C’est extrêmement dangereux. Les musulmans convertis ont des problèmes d’abord avec leurs familles. Je connais un musulman qui a voulu se convertir et en l’apprenant sa famille a voulu le tuer. Il a donc dû s’enfuit d’une ville à une autre. Nous nous sommes rencontrés dans un train, il m’a dit toujours vérifier derrière lui que sa famille ne soit pas là. Les musulmans pensent que l’Islam est insulté à chaque conversion d’un musulman. Si un musulman vient me voir pour se convertir, je suis également en danger, c’est donc très difficile. 

 Voyager en France est-il dangereux pour vous ? 

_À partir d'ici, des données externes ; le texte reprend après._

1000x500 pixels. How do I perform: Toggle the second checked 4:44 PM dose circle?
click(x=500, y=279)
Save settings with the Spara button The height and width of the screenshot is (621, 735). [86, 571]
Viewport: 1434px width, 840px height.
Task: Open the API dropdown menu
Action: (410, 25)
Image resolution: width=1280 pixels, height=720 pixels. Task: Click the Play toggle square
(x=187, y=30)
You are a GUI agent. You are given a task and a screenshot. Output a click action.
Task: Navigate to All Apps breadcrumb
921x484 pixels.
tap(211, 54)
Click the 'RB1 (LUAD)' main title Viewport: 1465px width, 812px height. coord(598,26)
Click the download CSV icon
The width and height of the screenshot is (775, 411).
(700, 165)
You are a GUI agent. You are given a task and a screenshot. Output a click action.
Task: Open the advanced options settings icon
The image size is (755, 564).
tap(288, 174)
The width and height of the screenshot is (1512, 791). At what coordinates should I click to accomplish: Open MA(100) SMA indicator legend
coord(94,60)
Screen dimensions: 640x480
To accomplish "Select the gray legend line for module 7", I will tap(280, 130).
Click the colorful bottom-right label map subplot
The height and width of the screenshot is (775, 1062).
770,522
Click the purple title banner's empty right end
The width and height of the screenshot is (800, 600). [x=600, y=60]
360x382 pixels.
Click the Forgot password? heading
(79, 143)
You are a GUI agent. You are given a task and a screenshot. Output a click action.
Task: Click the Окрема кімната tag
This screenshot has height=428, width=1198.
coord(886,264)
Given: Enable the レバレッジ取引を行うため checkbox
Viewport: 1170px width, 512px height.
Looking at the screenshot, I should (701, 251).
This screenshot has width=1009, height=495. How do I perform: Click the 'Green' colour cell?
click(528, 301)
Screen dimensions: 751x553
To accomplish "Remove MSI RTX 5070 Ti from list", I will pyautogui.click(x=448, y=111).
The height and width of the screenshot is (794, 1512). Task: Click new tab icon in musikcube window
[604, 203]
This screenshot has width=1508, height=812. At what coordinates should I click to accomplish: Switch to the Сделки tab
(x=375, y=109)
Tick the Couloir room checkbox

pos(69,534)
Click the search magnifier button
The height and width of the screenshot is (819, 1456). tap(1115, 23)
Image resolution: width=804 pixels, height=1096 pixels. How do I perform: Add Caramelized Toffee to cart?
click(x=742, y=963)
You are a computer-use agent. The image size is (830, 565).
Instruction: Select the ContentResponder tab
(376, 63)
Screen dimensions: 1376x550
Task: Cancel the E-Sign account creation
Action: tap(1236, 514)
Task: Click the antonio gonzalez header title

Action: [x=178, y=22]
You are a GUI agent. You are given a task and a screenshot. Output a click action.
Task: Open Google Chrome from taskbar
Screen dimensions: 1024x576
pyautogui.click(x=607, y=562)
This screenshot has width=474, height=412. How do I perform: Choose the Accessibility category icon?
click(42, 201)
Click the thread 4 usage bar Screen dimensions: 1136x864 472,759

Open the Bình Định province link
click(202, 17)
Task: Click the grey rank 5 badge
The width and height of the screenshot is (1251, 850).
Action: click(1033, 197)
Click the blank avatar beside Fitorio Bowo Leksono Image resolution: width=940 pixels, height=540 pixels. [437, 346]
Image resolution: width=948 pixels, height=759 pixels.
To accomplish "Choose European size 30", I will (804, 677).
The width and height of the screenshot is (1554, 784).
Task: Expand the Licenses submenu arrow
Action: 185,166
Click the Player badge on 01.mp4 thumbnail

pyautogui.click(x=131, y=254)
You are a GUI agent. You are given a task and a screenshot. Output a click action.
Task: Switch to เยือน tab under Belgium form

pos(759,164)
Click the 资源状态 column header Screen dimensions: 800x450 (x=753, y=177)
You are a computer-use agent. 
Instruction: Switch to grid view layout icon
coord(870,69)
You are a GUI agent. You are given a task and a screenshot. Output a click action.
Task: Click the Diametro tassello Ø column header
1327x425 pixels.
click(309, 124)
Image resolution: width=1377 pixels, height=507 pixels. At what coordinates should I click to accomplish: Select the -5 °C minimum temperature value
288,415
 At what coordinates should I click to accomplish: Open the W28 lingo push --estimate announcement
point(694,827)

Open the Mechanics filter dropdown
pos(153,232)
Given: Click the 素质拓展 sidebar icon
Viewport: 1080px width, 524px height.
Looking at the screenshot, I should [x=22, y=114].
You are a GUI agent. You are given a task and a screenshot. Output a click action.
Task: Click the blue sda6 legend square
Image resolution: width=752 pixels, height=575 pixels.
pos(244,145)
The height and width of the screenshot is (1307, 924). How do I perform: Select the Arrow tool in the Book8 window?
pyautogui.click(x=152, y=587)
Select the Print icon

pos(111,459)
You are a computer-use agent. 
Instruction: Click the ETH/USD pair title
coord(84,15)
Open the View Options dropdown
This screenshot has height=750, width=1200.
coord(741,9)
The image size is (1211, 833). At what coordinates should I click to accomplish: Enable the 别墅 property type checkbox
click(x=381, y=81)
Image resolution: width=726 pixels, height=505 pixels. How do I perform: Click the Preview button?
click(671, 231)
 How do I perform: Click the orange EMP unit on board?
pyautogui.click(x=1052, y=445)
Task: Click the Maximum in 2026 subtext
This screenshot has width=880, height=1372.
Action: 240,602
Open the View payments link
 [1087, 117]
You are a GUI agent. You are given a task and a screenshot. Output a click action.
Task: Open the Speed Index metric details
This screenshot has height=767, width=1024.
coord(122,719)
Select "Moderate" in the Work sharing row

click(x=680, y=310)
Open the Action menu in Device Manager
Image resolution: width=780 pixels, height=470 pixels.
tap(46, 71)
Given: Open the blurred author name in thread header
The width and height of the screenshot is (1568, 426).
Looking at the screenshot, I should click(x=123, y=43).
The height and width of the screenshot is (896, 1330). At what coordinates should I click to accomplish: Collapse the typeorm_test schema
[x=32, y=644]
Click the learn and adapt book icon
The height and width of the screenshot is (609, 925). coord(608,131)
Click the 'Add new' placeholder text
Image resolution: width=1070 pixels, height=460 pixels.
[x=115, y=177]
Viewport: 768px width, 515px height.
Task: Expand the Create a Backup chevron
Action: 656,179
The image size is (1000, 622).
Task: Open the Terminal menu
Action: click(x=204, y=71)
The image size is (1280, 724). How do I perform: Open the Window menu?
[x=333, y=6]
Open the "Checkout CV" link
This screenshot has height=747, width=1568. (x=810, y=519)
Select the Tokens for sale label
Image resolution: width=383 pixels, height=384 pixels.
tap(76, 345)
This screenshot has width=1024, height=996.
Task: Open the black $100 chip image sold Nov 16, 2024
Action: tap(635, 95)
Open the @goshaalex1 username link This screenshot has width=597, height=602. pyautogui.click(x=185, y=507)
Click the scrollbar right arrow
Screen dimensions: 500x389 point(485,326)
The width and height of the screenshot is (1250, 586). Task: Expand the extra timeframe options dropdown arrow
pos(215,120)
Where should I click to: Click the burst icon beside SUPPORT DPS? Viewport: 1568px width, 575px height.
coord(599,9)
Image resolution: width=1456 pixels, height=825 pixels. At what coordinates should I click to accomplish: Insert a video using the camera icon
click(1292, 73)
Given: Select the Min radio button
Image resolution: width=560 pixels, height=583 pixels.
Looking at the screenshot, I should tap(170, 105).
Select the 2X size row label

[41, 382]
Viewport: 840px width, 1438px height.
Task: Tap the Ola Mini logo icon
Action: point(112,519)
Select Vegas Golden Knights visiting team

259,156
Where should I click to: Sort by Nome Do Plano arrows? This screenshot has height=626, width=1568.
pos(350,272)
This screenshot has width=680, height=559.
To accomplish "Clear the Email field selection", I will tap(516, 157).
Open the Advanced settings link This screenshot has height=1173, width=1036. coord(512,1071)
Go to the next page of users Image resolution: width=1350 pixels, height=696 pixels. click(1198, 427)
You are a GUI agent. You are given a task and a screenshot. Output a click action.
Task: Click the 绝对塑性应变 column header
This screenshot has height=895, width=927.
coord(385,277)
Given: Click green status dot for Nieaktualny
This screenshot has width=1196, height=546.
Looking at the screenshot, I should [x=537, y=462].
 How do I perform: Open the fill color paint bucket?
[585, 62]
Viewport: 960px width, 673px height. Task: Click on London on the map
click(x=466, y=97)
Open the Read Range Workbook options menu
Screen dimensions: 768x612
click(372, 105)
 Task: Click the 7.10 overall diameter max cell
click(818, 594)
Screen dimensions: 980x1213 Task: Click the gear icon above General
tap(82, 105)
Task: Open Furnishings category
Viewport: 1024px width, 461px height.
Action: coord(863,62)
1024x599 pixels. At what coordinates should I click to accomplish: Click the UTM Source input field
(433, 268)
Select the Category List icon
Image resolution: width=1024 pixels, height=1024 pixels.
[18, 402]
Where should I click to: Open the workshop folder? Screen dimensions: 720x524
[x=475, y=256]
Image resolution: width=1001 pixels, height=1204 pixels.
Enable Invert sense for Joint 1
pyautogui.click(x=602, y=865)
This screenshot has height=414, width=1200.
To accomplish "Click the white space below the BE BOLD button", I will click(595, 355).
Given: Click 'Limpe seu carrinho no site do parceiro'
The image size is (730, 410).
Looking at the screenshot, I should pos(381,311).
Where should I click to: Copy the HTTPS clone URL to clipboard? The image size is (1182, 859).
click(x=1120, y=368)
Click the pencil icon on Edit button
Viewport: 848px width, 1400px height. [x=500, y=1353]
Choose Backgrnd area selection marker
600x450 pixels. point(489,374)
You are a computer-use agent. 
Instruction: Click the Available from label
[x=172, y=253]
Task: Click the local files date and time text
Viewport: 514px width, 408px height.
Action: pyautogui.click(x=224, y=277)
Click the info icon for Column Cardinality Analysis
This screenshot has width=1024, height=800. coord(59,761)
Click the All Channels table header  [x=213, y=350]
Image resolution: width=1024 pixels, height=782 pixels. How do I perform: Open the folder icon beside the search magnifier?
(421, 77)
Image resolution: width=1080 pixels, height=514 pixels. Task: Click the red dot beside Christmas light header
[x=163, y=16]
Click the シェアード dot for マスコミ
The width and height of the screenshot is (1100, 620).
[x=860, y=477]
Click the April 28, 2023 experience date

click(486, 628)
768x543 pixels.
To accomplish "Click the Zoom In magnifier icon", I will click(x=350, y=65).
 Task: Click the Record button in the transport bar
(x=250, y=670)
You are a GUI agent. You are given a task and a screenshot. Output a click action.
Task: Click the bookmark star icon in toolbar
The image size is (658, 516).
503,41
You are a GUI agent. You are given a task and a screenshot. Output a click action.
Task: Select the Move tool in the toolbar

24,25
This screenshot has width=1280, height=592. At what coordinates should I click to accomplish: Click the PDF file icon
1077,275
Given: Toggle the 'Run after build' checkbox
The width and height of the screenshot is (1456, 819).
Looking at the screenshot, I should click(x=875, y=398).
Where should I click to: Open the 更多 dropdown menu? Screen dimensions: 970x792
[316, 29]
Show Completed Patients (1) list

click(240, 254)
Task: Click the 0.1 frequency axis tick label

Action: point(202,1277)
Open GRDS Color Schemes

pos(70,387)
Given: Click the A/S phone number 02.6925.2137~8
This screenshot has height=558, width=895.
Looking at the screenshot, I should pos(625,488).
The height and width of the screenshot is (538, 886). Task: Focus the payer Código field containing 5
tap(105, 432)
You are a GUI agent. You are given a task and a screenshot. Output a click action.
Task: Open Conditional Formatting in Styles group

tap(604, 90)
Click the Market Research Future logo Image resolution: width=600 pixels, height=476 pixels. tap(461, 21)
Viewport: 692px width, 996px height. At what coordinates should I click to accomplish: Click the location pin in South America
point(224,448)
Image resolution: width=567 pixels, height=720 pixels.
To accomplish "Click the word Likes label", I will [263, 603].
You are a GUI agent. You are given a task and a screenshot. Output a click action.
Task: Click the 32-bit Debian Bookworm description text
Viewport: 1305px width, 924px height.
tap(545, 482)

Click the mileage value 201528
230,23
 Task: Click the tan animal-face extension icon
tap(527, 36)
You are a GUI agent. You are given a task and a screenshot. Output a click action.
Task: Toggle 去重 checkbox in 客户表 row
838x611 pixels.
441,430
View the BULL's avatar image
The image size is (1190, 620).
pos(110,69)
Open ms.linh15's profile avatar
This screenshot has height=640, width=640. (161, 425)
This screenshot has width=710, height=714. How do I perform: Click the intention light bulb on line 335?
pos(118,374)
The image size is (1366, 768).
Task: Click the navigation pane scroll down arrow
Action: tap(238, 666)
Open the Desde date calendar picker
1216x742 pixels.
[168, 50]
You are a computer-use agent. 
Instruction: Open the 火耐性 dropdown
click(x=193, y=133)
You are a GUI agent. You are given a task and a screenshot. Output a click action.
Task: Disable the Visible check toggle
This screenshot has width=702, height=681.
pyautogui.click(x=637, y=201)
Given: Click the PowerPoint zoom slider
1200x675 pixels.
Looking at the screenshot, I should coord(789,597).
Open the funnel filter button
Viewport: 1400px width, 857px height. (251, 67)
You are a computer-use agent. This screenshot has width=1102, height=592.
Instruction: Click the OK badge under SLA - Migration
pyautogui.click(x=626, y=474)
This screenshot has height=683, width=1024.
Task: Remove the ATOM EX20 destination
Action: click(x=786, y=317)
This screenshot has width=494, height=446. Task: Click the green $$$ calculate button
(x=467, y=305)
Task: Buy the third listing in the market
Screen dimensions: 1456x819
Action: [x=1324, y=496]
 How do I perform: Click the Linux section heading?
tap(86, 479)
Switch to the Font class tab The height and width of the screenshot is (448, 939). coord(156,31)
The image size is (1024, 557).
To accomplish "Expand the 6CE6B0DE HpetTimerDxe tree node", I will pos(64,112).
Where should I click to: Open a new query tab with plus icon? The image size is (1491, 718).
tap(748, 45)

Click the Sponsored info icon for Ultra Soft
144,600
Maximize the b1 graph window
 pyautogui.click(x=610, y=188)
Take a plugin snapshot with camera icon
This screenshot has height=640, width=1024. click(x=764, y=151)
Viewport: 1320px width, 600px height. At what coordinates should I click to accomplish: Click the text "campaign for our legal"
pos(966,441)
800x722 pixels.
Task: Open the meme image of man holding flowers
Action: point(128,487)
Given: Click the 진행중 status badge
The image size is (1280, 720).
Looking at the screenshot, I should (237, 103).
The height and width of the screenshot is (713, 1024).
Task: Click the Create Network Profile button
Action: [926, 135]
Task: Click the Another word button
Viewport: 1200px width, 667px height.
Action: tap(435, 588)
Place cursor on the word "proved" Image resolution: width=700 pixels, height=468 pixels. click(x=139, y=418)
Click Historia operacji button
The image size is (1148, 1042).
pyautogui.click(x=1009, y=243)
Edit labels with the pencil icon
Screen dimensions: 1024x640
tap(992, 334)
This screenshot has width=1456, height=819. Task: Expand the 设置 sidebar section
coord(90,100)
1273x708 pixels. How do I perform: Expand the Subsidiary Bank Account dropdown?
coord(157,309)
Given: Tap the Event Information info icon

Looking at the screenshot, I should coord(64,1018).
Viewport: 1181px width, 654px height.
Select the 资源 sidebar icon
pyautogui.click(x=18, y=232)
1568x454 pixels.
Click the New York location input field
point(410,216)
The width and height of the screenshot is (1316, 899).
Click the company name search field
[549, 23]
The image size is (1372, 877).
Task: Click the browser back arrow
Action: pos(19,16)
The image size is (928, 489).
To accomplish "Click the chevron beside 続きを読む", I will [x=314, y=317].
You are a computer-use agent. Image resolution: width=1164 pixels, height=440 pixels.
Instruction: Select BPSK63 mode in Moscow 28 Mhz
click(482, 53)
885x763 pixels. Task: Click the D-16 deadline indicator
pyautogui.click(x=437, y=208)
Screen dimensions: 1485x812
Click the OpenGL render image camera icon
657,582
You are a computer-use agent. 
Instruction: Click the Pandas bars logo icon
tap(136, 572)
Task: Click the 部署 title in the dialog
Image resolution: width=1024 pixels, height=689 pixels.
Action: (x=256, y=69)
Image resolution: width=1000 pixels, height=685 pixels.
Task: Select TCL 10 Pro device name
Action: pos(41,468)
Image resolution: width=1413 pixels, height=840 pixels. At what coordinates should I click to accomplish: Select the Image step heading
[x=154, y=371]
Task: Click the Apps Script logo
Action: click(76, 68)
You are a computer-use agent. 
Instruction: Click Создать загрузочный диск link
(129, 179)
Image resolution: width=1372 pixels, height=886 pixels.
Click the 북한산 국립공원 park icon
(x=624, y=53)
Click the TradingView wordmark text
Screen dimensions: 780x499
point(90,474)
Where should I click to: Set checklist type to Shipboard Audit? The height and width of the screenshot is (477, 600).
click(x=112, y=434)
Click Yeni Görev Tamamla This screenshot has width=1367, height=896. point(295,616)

Ce n’est pas dangereux, la plus grande difficulté est l’obtention du visa. Mais grâce à mes études en Italie, ce n’est pas trop compliqué pour moi. Bien sûr, il ne faut pas que je dénigre le Pakistan, mais c’est mon pays, je ne l’ai jamais fait. 

 Concernant les vocations religieuses au Pakistan, en avez-vous ? Sont-elles nombreuses ? 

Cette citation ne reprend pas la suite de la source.